Imagine taking a piece of paper from your notebook and turning it into a keyboard. Can’t visualize it? Well, now you don’t have to – because a research team from Purdue University has designed a printing process that can actually convert paper into a keypad interface. The technology, published in Nano Energy, has endless creative applications, only a few of which include transforming paper into a music player interface and make food packaging interactive.
“The fabrication of multifunctional electronic devices on ubiquitous paper substrates is gaining considerable attention due to their low cost, environmental friendliness, lightweight, and flexibility,” write the authors. “Unfortunately, the development of paper-based electronics is subject to significant challenges, such as rapid degradation with moisture, battery dependence, and limited compatibility with existing mass-production technologies.” Their technology aims to address that dilemma.
Want to see what the interfaces the team designed look like? Watch the videos below to see how it works:
As you can see in the first video, the paper is first sprayed with an aqueous solution to coat it and make it possible to print onto the paper. The omniphobic coating renders the paper-based electronics insensitive to moisture, liquid stains, and dust.
"This is the first time a self-powered paper-based electronic device is demonstrated," said Ramses Martinez, an assistant professor in Purdue's School of Industrial Engineering and in the Weldon School of Biomedical Engineering in Purdue's College of Engineering. "We developed a method to render paper repellent to water, oil and dust by coating it with highly fluorinated molecules. This omniphobic coating allows us to print multiple layers of circuits onto paper without getting the ink to smear from one layer to the next one."
But not only are these self-powered electronics insensitive to moisture, oil, and dust, they are also foldable and can self-power Bluetooth wireless communication! Not to mention that they are cheap – they cost less than $0.25 per device to manufacture and can generate up to 300 μW/cm of power! All of these characteristics make the technology perfect for large-scale printing processes, bringing smart packaging with human-machine interfaces to many industries.
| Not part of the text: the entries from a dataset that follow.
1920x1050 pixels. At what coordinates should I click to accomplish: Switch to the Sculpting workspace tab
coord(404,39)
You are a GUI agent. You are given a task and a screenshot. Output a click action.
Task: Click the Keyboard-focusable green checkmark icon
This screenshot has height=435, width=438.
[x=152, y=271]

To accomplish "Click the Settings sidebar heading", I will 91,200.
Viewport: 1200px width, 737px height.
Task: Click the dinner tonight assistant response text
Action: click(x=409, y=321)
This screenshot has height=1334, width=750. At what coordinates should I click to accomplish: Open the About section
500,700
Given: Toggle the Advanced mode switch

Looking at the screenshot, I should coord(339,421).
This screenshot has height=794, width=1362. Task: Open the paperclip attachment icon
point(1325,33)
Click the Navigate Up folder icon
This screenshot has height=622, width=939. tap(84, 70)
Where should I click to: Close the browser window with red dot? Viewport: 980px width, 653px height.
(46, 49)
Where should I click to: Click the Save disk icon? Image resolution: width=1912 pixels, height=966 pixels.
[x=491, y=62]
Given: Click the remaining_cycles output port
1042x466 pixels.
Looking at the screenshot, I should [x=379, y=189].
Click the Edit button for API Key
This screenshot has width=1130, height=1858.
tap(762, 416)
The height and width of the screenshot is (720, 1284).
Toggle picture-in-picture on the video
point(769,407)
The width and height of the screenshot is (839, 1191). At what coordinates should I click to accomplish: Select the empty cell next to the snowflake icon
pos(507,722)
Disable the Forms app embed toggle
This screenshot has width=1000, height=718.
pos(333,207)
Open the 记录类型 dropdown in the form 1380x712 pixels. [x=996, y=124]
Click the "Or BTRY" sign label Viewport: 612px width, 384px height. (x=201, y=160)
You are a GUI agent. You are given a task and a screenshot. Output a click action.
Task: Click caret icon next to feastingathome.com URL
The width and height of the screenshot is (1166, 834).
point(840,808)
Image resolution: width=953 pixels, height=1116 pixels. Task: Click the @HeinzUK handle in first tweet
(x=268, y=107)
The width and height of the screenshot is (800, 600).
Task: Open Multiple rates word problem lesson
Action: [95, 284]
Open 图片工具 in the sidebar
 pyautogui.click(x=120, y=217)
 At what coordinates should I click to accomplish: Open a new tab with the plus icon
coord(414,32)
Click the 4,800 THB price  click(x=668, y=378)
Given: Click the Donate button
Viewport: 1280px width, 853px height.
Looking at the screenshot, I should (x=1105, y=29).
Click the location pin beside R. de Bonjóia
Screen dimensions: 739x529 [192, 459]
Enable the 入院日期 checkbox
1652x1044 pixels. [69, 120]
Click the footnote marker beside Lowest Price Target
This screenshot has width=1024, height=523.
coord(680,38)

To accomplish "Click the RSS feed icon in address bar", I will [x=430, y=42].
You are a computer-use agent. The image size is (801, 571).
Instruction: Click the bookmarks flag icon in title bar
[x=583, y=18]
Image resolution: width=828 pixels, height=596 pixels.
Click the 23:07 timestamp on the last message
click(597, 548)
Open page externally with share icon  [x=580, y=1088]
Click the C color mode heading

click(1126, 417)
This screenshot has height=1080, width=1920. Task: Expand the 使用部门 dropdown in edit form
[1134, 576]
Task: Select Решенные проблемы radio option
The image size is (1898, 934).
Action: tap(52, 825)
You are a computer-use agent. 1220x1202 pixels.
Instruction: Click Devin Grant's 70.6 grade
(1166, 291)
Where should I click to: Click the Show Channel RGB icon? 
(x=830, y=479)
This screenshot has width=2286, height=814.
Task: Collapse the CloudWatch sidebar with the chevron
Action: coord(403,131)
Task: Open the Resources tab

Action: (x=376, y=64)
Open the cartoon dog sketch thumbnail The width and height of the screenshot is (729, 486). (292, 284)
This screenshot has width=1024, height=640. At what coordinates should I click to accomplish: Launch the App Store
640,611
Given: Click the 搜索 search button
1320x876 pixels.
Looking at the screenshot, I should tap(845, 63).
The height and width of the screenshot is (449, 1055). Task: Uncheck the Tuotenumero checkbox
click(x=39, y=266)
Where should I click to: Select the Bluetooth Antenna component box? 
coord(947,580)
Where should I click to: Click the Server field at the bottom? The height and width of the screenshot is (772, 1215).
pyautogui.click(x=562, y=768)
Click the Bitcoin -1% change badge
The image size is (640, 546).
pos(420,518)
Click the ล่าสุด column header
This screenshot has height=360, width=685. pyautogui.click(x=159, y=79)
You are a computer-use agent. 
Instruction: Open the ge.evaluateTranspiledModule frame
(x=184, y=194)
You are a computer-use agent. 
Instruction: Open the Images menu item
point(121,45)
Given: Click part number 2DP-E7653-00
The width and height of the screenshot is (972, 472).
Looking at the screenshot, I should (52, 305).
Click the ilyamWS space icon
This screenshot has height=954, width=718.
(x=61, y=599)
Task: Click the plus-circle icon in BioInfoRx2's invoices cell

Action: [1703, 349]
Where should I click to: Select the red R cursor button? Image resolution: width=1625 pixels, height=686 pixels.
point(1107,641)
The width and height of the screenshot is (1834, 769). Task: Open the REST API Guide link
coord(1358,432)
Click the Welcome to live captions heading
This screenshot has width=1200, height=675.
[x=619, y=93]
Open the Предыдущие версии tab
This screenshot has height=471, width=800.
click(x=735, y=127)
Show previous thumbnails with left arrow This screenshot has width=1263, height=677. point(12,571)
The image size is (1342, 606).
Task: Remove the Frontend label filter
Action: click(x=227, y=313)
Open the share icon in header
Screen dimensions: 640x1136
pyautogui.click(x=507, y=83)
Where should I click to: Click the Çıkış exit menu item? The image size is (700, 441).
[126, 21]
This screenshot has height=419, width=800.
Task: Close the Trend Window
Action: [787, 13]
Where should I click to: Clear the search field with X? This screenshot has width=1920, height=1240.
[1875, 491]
"I envision this technology to facilitate the user interaction with food packaging, to verify if the food is safe to be consumed, or enabling users to sign the package that arrives at home by dragging their finger over the box to properly identify themselves as the owner of the package," Martinez said. "Additionally, our group demonstrated that simple paper sheets from a notebook can be transformed into music player interfaces for users to choose songs, play them and change their volume."